你丫死哪兒去了 第55章 以退為進
以退為進
傍晚,邱晨又接了一個電話:“嗯,這就出來。”沒再多說什麼便掛了,他跟老李打了個招呼,旋即出了門。
邱晨前腳剛走,李睿身下像長了釘子似的,坐不住了,老大個人在院門口鬼鬼祟祟的,一隻腳邁出去又收回來,來來回回倒騰。
老李“吧嗒”一口煙,揚聲道:“人家有自己的事兒,彆跟懋懋似的,黏著人家不放。”
話語間很是嫌棄,半點不顧及一旁懵懂又機靈的小家夥,自顧自玩耍的小家夥倏地擡頭,一臉茫然地看看老李又看看在門口舉棋不定的李睿。

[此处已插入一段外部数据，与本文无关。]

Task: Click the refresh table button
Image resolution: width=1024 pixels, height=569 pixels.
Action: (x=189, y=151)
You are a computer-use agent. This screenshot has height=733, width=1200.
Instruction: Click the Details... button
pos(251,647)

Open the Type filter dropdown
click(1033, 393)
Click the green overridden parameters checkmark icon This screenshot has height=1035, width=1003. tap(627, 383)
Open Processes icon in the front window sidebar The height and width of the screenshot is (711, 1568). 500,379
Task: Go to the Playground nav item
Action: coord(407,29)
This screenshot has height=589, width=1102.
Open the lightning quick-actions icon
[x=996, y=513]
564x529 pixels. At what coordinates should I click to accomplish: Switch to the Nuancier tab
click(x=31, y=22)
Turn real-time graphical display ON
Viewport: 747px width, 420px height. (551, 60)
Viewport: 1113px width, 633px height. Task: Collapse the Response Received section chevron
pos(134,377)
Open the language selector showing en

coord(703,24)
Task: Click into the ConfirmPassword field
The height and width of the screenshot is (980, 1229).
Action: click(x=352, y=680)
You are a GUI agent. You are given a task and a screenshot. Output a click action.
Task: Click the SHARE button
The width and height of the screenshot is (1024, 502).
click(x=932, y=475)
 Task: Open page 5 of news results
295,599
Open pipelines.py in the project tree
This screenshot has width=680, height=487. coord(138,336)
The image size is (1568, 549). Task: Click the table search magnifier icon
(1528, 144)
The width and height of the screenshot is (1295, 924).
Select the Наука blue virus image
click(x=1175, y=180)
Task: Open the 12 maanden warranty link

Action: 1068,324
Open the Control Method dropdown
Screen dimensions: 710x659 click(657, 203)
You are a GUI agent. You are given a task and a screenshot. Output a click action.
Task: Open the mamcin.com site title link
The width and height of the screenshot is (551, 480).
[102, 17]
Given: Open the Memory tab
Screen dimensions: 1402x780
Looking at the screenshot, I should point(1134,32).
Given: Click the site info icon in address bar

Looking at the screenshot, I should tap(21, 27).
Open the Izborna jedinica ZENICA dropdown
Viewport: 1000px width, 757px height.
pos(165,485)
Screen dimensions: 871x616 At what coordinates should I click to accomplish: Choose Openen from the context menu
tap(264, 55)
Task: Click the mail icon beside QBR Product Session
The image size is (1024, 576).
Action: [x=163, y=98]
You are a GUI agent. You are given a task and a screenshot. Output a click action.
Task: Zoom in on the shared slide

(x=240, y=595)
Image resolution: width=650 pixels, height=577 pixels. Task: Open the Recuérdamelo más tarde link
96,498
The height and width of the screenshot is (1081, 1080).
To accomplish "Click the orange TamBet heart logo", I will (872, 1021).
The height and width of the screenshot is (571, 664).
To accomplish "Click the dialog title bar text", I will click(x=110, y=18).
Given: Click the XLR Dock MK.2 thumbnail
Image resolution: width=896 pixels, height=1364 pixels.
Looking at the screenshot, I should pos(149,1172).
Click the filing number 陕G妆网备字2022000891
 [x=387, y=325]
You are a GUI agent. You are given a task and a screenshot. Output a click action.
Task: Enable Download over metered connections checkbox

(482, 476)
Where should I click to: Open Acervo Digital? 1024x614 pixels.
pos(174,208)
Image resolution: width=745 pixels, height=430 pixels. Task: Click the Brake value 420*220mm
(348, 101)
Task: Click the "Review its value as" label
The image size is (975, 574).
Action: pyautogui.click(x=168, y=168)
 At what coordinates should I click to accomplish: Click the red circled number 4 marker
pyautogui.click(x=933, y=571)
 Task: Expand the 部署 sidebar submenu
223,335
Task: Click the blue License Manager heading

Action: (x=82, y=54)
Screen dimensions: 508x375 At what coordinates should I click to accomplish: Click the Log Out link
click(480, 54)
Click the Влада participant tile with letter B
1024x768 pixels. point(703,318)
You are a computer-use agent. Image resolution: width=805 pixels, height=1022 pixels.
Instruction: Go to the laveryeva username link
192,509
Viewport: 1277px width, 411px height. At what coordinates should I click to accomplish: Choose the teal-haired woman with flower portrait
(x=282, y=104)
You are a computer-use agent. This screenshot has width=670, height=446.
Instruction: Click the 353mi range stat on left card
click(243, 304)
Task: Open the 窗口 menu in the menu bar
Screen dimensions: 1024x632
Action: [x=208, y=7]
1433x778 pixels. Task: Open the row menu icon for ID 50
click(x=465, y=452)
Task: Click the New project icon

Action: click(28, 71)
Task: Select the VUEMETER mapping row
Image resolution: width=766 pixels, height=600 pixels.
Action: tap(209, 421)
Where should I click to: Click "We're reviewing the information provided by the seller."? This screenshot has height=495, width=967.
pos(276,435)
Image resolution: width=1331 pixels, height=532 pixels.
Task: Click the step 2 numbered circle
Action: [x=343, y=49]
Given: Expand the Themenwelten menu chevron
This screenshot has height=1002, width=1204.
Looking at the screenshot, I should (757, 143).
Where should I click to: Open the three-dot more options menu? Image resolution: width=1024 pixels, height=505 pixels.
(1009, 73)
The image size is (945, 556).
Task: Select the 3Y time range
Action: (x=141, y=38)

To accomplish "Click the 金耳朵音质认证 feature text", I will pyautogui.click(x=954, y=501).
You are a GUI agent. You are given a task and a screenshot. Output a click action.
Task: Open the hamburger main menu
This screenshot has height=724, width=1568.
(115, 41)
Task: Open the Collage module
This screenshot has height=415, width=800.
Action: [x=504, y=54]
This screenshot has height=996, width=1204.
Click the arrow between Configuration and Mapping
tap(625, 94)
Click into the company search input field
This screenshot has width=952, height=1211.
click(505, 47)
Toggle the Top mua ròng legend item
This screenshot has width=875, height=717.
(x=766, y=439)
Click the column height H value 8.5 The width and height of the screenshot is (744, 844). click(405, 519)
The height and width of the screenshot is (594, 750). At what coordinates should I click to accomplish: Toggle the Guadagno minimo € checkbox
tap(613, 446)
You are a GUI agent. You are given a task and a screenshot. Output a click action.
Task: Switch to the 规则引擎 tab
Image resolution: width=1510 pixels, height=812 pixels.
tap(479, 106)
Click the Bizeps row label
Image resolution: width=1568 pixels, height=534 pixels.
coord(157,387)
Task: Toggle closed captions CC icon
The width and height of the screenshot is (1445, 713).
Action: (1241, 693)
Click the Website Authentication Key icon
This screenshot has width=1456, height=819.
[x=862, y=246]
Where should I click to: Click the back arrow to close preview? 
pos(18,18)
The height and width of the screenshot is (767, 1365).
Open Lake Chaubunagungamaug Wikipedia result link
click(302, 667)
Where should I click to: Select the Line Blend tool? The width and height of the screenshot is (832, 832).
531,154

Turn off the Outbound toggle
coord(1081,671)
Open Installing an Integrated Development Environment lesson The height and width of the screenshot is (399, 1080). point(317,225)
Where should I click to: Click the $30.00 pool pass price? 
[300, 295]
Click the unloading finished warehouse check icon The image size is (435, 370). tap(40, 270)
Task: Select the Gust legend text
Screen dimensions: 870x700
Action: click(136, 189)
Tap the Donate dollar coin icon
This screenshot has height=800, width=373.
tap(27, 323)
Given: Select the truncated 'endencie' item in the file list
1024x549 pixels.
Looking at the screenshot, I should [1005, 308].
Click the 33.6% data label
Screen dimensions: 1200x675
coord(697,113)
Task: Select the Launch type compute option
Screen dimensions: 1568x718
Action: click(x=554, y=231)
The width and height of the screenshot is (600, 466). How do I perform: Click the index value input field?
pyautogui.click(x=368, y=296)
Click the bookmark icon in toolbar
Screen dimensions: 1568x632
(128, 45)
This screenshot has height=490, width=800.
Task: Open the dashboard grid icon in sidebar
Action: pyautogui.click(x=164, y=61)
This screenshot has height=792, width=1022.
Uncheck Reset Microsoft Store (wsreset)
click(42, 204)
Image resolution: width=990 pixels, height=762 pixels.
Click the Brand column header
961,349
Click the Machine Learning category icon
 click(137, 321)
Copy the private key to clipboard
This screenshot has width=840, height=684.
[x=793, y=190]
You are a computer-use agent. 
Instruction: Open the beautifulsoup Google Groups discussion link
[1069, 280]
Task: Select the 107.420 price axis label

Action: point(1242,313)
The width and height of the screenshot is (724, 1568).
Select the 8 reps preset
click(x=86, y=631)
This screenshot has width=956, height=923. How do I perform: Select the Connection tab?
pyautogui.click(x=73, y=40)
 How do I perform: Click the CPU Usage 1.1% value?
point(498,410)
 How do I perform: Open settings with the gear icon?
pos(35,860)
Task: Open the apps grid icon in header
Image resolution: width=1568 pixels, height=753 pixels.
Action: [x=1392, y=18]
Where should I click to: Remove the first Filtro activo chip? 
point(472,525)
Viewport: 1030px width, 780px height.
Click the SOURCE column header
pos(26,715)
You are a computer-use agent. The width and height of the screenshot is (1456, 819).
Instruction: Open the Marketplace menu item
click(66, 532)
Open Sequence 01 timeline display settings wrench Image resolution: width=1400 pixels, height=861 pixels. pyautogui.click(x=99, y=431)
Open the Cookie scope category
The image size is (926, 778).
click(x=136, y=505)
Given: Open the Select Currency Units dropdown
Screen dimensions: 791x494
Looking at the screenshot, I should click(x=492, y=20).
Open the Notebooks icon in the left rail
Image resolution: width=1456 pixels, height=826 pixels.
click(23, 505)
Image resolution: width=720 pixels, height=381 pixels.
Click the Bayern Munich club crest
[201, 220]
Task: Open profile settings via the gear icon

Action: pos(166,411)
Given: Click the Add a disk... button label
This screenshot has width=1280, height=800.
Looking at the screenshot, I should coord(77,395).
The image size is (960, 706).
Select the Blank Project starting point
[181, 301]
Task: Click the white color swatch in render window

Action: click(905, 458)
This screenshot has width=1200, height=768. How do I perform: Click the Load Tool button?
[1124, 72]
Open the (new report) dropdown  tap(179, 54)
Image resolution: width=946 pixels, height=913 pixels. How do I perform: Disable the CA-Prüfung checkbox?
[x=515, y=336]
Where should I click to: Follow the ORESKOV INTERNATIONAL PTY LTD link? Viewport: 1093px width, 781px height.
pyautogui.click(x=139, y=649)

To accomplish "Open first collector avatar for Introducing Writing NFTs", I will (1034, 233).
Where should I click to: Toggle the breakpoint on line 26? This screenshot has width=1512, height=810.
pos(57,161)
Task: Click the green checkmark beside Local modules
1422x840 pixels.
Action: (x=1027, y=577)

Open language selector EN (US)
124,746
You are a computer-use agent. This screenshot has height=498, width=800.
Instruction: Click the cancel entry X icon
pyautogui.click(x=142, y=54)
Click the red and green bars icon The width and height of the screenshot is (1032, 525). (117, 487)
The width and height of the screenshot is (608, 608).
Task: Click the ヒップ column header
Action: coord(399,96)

“家裡砂糖快用完了,我去街口買包砂糖。”話音剛落,人已經沒影了。
李江海訕笑,“哼!沒出息。”
邱晨走得比往常快些,拐個彎就到了尚武路路口,一眼就看見那輛乍眼的亮紅色摩托車斜斜立在牆邊。一個高大的男人穿著一件飛行員夾克靠在車旁,短發抓得利落有型,鬢角和後頸剃得乾淨,一打眼,撲麵而來的陽光帥氣。邱晨緊走兩步來到男人麵前,兩人笑著說了幾句,男人貼心地給他帶上頭盔,又拉了拉他的衣領,一步跨上摩托車,瀟灑地轟然而去。
李睿貓在電線杆後頭,眼神陰惻惻地目送摩托車駛遠,消失在嘈雜的車流中。
沒一會兒,他提溜著一袋子東西回來,老李見他蔫兒了吧唧的樣兒,調侃道:“這是跑了幾條街買砂糖去了?”李睿當沒聽見,心思早就隨著那一聲馬達聲飛到了千裡之外。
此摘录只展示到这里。